One is that I have times where I am weak. Too weak. I know I'm not superman or that I am built like someone who goes to the gym regularly. Heck, I am pretty overweight and unfit to tell the truth. I have no problem with that though. Sometimes, though, no matter how hard you try, you will always find that one thing that will overwhelm you, or get the best of you. It's humbling, really. Here I am, built like a gorilla, can take care of heavy objects with relative ease, but can't push myself to keep up with the demands of a job. I'm not saying I need to change or anything. I just wish people would accept that and move on.
Acceptance is something I think all people fundamentally want. People look for others like them or hope they can find someone who can tolerate them. Sometimes people do find groups of people at conventions or meetups. Sometimes you find that special someone from a singles website. Maybe you found a long lost relative who can relate to your physical condition. Sometimes people find acceptance from a higher authority. Its something we all crave, but sometimes, you just can't find it no matter how hard you search.
There are people who I know accept me for who I am and what I can do. Some people I hang out with, some are acquiantances, and some I care deeply for on a romantic level. I hung out with such a special person last night, and she caused me to forget my worries and to enjoy the moment with her. She accepts me and loves me for me. I know she keeps telling me I'm wrong when I say this, but I don't deserve a special person like her. I'm far from perfect, and yeah, I do despise people and idiots. I probably misjudge people. I've been far too rude to people. Yet, she says its the other way around. I don't get her, but last night made me realize how much people mean in my life.

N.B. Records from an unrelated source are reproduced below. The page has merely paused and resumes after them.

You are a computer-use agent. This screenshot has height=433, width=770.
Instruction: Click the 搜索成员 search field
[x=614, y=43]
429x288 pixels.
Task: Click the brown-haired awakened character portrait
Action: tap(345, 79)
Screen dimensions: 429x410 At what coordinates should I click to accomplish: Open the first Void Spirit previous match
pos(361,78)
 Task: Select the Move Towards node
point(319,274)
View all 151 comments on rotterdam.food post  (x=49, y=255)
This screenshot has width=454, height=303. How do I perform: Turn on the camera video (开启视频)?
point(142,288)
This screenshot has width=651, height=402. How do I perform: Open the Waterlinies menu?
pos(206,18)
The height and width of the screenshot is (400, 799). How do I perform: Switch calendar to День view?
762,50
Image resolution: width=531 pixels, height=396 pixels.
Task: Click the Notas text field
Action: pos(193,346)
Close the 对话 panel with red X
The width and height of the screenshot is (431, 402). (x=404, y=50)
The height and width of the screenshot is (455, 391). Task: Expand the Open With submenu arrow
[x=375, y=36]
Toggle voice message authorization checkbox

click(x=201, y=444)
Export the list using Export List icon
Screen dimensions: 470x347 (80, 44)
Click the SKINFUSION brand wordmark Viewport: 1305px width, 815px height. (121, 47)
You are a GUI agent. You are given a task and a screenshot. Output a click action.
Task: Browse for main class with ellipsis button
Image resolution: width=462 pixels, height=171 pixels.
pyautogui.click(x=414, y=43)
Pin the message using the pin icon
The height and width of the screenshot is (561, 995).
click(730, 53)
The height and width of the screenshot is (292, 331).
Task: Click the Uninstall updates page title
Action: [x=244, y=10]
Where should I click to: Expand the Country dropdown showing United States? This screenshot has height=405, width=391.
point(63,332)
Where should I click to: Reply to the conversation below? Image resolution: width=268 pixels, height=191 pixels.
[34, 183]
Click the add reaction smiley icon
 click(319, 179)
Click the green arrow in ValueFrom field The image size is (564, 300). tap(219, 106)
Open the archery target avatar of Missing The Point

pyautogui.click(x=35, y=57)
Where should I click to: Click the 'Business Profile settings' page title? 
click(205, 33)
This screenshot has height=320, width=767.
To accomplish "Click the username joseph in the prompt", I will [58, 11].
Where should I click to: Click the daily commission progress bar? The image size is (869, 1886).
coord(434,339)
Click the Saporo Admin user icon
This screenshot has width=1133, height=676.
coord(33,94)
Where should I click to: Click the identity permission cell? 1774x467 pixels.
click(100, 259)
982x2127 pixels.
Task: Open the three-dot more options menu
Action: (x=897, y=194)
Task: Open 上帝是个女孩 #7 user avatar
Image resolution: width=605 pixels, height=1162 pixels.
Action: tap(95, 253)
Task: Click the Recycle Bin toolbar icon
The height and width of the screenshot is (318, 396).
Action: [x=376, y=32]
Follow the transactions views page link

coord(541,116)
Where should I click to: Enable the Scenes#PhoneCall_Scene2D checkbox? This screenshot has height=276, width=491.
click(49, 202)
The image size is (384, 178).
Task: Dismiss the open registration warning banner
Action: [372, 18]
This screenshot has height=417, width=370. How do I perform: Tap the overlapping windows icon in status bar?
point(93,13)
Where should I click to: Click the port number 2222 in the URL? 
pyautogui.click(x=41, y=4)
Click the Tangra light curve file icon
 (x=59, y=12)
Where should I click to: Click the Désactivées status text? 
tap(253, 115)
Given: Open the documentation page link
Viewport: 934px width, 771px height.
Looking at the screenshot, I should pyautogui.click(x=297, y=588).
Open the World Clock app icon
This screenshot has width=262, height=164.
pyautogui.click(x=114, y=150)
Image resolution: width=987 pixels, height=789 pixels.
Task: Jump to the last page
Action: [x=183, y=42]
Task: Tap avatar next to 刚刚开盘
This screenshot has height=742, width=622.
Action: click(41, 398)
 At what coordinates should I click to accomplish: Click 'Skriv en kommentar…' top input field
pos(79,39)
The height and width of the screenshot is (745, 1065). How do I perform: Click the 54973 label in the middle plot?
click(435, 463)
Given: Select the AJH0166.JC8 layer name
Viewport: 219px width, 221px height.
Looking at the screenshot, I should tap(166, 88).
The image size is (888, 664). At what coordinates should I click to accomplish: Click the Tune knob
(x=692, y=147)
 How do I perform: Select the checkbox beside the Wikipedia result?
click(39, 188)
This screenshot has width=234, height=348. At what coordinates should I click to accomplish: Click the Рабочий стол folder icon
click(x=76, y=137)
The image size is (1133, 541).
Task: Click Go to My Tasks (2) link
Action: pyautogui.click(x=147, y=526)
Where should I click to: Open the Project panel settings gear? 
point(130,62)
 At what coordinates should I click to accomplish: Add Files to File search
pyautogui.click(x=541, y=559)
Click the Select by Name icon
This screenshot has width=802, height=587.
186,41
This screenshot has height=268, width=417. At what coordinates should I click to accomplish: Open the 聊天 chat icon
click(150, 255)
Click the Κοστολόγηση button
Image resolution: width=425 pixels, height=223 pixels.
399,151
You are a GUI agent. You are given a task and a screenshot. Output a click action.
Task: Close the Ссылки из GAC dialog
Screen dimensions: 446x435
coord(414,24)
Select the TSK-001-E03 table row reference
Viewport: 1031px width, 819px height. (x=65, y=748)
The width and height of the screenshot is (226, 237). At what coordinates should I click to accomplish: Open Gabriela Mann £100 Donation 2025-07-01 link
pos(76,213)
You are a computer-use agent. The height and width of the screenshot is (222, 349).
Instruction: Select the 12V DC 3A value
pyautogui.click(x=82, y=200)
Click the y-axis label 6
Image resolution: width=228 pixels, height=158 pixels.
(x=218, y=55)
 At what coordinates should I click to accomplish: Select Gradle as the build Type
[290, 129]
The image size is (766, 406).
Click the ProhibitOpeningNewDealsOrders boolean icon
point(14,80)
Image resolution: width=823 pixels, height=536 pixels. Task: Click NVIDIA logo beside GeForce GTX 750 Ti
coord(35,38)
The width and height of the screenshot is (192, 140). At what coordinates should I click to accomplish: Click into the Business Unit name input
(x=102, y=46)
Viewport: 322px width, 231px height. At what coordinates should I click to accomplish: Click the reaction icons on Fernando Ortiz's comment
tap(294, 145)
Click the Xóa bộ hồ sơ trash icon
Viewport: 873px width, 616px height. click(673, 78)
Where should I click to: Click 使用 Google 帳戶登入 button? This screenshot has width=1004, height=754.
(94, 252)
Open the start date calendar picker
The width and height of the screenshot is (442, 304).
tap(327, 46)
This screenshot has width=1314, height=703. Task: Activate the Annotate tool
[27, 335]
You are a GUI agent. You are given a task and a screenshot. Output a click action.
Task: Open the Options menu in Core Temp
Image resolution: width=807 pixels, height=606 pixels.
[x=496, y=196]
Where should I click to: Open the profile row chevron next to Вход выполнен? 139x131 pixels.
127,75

Isn't that the truth. We never fully appreciate anything until we either lose it or are distressed somehow. People forget God until they want something. You may forget someone, and not notice them right in front of your face. Everyone gets like that. I just know I am blessed to have so many people in my life who sincerely cares about my wellbeing.
Some days I just really want to be hugged and held so bad. I am not ashamed to admit it. I know I am more mentally stable than some guys, but I know that I need support from time to time. I'm not superman. I'm not famous. I can't always be a solid rock. I'm really no one special. I know you're thinking "but you're special to me", and I thank that, but what I mean is that I will probably never amount to much. I'm happy being an average joe, more or less. I don't desire fame, though I would like to be remembered.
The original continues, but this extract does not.